The overall political substance of Keir Starmer’s speech was nothing new. It was largely a reinstatement of a New Labour style of politics. Not everything, however, was rehashed. His focus on the technological revolution (of which Blair is a strong advocate, and long suggested as a way forward for Labour earlier this year) and climate change were welcomed differences. But it was still difficult to see the overarching policy, theme or political idea. The speech felt scattered with various announcements.
Keir Starmer’s execution was also problematic. Jokes, pauses and body language felt forced. A remaining challenge for Keir Starmer is how he can develop his charisma and relate to the public. As one MP who lost their seat in 2019 put it, “The challenge is not to lay out what he believes in academic terms, but to establish an emotional connection. A kind of Prescott punch, really.”

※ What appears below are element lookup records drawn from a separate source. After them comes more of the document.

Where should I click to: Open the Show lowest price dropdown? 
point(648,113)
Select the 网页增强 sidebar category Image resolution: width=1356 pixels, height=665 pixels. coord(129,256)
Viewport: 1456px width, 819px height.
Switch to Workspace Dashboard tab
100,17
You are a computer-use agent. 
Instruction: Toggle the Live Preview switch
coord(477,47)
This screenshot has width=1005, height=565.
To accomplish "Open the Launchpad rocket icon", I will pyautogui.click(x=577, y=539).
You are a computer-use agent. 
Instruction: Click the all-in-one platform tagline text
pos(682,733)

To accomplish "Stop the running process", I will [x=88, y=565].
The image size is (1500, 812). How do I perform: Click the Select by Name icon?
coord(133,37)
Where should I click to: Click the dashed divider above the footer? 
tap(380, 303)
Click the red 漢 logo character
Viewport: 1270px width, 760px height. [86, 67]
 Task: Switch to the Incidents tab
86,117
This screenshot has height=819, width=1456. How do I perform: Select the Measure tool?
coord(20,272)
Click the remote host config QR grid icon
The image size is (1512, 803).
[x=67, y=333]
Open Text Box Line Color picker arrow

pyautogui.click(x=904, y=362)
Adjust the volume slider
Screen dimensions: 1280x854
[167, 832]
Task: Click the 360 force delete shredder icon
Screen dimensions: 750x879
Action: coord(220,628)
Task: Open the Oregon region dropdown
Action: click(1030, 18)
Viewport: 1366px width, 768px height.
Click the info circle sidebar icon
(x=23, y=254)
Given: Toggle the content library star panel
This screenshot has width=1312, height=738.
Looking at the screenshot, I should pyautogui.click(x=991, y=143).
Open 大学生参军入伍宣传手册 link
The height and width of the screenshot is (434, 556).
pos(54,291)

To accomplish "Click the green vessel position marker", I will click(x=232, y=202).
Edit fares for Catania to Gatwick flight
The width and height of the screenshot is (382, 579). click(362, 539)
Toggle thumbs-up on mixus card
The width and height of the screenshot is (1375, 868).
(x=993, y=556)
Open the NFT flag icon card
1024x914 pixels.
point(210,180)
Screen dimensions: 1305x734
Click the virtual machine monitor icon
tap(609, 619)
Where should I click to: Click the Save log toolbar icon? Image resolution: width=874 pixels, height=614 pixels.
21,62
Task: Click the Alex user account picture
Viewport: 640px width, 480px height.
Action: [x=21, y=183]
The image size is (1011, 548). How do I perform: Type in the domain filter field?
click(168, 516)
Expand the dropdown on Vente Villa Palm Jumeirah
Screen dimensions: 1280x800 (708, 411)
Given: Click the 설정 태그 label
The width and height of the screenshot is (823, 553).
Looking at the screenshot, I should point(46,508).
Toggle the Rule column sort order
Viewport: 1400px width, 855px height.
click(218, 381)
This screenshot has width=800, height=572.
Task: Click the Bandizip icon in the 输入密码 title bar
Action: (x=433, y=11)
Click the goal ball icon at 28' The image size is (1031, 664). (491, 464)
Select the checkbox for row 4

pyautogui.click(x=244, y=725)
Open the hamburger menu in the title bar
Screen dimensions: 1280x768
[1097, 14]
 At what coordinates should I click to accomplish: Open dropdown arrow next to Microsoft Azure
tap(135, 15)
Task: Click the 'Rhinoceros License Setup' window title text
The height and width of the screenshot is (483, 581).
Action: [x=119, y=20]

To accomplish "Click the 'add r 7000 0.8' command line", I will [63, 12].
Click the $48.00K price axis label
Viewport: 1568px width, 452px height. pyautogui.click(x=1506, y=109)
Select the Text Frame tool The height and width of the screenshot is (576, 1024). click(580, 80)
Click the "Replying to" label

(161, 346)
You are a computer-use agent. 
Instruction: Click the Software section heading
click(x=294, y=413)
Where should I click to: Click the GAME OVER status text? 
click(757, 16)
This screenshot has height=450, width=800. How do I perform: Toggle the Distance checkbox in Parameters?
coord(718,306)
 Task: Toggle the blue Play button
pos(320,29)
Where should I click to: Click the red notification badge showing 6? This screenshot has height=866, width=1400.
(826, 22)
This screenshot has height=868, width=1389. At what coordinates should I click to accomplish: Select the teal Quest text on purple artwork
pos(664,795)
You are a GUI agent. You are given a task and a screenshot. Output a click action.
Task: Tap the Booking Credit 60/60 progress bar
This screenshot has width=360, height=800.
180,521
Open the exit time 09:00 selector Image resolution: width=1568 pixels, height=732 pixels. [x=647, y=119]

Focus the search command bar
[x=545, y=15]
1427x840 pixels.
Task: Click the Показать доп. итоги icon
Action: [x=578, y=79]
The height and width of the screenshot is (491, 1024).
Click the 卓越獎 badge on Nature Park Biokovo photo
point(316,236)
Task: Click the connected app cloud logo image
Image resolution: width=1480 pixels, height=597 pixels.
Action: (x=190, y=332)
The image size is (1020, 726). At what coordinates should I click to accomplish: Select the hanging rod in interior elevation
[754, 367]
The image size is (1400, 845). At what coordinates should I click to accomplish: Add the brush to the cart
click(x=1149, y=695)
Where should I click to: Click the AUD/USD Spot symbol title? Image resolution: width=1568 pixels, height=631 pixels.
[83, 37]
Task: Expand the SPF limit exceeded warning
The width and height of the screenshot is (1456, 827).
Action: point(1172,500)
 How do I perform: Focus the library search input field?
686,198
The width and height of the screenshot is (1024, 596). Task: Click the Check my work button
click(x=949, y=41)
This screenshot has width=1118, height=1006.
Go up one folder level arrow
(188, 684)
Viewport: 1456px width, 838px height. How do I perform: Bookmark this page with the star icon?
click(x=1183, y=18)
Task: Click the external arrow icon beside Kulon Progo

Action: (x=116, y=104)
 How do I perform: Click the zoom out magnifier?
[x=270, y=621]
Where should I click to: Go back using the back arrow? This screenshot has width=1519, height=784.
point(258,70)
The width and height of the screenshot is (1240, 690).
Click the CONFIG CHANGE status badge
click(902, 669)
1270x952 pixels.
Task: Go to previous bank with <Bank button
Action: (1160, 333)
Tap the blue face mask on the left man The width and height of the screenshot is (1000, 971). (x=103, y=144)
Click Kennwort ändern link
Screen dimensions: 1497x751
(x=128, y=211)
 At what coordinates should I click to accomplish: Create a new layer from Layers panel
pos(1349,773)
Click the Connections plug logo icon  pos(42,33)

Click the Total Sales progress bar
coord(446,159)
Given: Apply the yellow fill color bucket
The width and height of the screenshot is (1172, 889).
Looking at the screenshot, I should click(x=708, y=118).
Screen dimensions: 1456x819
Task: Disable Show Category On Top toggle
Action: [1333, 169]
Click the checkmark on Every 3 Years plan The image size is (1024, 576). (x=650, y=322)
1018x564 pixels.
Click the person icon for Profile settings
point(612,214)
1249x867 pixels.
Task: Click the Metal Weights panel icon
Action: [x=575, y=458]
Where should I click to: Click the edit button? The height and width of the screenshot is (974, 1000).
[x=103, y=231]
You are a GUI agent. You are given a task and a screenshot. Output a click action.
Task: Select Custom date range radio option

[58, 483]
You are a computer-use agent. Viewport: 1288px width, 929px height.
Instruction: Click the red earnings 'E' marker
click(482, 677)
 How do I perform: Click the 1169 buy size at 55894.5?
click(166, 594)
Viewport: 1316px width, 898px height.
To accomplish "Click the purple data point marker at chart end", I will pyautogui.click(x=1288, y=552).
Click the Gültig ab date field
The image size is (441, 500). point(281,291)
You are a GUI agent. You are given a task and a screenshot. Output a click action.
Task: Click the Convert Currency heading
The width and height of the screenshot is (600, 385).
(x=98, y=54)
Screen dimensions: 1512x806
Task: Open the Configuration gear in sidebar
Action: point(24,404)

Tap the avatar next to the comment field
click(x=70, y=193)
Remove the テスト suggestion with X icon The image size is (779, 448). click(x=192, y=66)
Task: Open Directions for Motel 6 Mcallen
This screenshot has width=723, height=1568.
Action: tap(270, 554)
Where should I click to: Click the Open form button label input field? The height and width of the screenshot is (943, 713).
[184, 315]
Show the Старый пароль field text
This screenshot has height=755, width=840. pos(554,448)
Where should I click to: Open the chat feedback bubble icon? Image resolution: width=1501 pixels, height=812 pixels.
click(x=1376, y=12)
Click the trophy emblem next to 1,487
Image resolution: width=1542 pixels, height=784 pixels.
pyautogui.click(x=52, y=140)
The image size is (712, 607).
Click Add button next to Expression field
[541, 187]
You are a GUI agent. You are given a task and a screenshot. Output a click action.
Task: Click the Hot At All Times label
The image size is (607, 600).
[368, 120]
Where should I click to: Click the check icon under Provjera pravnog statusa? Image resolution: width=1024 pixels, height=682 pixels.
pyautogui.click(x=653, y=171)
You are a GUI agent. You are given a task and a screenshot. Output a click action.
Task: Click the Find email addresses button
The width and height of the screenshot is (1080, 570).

Importantly, we know also know on what terms the next election will be fought, at least on tax and fiscal policies. Dead are the old political rules, where the Labour Party argues for higher taxes and greater spending, and the Conservative Party proposes lower taxation and a smaller state. Instead, Keir Starmer will pivot and focus on he fairness of taxation, who is carrying the burden of taxation, and its value for money. The fiscal arguments, meanwhile, will shift to green borrowing for a fair and heavy net zero transition, while the Conservatives focus on reducing a pandemic deficit.
For months, critics and supporters of Keir Starmer have waited to hear where he stands of policy and politics. Although many policies are yet to be announced, one thing is is now clear: New Labour is back, and it’s ready to govern once again.